### Given request:
Copy the rows exactly as they appear, beginning with the line containing "Image resolution: width=1024" and continuing up to and including the line containing "Click the transparent".

══════

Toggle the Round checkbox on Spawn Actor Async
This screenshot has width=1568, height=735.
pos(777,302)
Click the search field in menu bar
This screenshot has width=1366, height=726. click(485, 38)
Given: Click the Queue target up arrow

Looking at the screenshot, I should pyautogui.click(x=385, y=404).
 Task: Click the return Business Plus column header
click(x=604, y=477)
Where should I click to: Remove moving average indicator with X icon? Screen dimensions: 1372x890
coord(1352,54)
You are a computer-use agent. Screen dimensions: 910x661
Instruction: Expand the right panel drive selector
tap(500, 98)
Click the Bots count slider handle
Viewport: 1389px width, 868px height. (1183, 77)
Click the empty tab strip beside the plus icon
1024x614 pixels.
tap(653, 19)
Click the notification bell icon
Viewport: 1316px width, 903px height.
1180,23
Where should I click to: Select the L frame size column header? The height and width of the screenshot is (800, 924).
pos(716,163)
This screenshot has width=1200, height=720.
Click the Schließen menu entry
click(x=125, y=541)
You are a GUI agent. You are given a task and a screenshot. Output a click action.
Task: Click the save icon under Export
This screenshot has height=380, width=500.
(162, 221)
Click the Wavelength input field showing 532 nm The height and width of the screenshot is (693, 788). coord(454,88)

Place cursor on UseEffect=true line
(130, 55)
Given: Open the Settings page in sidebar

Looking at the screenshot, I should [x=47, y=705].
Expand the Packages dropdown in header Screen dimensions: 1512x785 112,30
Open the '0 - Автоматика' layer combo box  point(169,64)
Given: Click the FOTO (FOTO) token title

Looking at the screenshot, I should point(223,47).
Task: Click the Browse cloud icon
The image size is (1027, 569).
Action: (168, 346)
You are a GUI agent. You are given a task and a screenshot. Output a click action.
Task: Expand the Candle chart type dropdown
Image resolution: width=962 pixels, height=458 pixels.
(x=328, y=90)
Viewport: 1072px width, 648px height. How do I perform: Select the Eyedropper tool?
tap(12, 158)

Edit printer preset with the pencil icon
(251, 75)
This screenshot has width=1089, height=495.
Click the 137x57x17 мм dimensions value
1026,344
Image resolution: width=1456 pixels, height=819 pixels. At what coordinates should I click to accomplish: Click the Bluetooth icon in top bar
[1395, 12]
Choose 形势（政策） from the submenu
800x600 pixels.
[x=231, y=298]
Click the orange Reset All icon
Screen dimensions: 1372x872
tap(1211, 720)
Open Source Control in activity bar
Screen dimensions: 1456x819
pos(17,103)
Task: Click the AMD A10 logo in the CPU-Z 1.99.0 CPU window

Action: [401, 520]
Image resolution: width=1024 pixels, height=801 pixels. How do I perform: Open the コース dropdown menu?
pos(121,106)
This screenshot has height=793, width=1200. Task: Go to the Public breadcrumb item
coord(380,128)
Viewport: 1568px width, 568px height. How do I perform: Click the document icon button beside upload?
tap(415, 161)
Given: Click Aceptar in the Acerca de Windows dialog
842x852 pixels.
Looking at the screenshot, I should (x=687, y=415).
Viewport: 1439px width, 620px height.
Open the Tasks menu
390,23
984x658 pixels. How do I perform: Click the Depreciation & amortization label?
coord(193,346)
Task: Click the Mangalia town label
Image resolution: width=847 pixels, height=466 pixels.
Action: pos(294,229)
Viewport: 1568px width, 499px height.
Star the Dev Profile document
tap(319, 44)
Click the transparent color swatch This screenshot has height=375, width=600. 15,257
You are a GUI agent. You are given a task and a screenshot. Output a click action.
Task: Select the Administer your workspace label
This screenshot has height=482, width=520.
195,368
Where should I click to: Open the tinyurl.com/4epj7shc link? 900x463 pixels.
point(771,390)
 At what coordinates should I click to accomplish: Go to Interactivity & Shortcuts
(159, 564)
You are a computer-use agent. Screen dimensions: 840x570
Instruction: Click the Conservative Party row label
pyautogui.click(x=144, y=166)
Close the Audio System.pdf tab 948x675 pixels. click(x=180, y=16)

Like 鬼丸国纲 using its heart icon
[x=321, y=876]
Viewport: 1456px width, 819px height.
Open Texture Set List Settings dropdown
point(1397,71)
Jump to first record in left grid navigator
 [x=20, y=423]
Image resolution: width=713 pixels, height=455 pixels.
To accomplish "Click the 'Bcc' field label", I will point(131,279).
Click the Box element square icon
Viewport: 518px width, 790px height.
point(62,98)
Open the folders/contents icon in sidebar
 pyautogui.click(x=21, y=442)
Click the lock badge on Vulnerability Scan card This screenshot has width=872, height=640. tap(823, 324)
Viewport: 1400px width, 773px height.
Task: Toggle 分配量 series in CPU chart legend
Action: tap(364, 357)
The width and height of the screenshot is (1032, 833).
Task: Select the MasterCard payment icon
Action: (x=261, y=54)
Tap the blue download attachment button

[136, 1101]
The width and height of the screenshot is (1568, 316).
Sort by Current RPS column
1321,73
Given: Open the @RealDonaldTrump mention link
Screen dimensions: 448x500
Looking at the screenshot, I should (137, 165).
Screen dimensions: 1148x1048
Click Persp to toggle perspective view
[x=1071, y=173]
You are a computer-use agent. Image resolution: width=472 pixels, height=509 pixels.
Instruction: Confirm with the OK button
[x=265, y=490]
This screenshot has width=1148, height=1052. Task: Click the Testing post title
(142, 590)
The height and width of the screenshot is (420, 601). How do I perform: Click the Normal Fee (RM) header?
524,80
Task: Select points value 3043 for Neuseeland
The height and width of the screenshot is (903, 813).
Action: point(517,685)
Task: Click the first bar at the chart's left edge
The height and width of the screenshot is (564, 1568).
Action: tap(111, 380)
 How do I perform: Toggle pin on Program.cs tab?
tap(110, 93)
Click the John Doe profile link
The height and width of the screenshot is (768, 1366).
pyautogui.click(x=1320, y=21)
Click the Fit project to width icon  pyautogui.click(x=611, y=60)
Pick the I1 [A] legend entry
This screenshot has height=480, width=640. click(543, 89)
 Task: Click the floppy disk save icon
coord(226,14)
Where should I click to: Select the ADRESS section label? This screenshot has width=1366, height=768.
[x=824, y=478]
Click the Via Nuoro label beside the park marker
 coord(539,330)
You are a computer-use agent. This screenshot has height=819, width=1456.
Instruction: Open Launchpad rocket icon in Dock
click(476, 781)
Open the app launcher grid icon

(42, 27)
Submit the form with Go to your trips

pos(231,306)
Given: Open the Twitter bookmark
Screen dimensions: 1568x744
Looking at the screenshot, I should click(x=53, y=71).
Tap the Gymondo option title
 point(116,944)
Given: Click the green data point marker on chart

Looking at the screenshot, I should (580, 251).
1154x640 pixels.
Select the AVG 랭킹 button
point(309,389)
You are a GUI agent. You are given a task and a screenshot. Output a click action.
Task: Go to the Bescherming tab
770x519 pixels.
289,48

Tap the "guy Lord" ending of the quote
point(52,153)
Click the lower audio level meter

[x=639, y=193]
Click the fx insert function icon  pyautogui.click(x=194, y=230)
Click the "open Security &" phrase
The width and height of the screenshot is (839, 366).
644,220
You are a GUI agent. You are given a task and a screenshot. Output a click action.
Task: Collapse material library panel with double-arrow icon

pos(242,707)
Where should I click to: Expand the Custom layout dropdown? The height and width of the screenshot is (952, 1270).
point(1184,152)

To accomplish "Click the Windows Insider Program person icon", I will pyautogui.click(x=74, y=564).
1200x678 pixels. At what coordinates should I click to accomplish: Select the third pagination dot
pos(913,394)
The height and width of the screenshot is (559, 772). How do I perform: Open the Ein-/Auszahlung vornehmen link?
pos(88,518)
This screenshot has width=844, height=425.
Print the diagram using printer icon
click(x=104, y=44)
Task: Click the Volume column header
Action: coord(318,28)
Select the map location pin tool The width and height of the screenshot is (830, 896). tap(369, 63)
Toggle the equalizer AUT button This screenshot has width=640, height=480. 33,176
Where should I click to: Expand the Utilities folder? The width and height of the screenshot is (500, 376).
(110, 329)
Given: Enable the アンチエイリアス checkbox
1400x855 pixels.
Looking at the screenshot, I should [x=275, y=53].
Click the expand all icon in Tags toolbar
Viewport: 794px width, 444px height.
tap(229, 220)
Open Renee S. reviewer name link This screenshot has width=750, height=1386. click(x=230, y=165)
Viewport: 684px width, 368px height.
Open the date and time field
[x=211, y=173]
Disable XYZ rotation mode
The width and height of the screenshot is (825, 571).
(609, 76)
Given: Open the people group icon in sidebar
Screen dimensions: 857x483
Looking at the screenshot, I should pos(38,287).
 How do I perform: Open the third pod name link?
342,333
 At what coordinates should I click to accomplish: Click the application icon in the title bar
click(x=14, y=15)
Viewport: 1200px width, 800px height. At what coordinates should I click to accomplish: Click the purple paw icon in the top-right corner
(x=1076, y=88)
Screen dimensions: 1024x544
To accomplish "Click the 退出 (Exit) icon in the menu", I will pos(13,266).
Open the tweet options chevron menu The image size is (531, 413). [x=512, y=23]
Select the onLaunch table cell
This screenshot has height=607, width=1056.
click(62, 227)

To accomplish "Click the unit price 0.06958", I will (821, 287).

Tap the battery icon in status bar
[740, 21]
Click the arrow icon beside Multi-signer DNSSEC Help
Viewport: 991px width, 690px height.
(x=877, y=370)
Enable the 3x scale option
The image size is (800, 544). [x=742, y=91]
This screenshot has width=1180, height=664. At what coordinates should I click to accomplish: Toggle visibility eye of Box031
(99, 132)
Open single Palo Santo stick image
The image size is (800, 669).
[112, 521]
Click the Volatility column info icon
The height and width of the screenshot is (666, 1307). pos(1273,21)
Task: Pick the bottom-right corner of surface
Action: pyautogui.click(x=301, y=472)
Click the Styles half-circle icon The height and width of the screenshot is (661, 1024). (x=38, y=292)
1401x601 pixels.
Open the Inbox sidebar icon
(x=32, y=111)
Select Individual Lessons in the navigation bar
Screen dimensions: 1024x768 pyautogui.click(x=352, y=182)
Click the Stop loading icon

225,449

══════

### Response to this exercise:
Image resolution: width=1024 pixels, height=801 pixels. How do I perform: Open the コース dropdown menu?
pos(121,106)
This screenshot has height=793, width=1200. Task: Go to the Public breadcrumb item
coord(380,128)
Viewport: 1568px width, 568px height. How do I perform: Click the document icon button beside upload?
tap(415, 161)
Given: Click Aceptar in the Acerca de Windows dialog
842x852 pixels.
Looking at the screenshot, I should (x=687, y=415).
Viewport: 1439px width, 620px height.
Open the Tasks menu
390,23
984x658 pixels. How do I perform: Click the Depreciation & amortization label?
coord(193,346)
Task: Click the Mangalia town label
Image resolution: width=847 pixels, height=466 pixels.
Action: pos(294,229)
Viewport: 1568px width, 499px height.
Star the Dev Profile document
tap(319, 44)
Click the transparent color swatch This screenshot has height=375, width=600. 15,257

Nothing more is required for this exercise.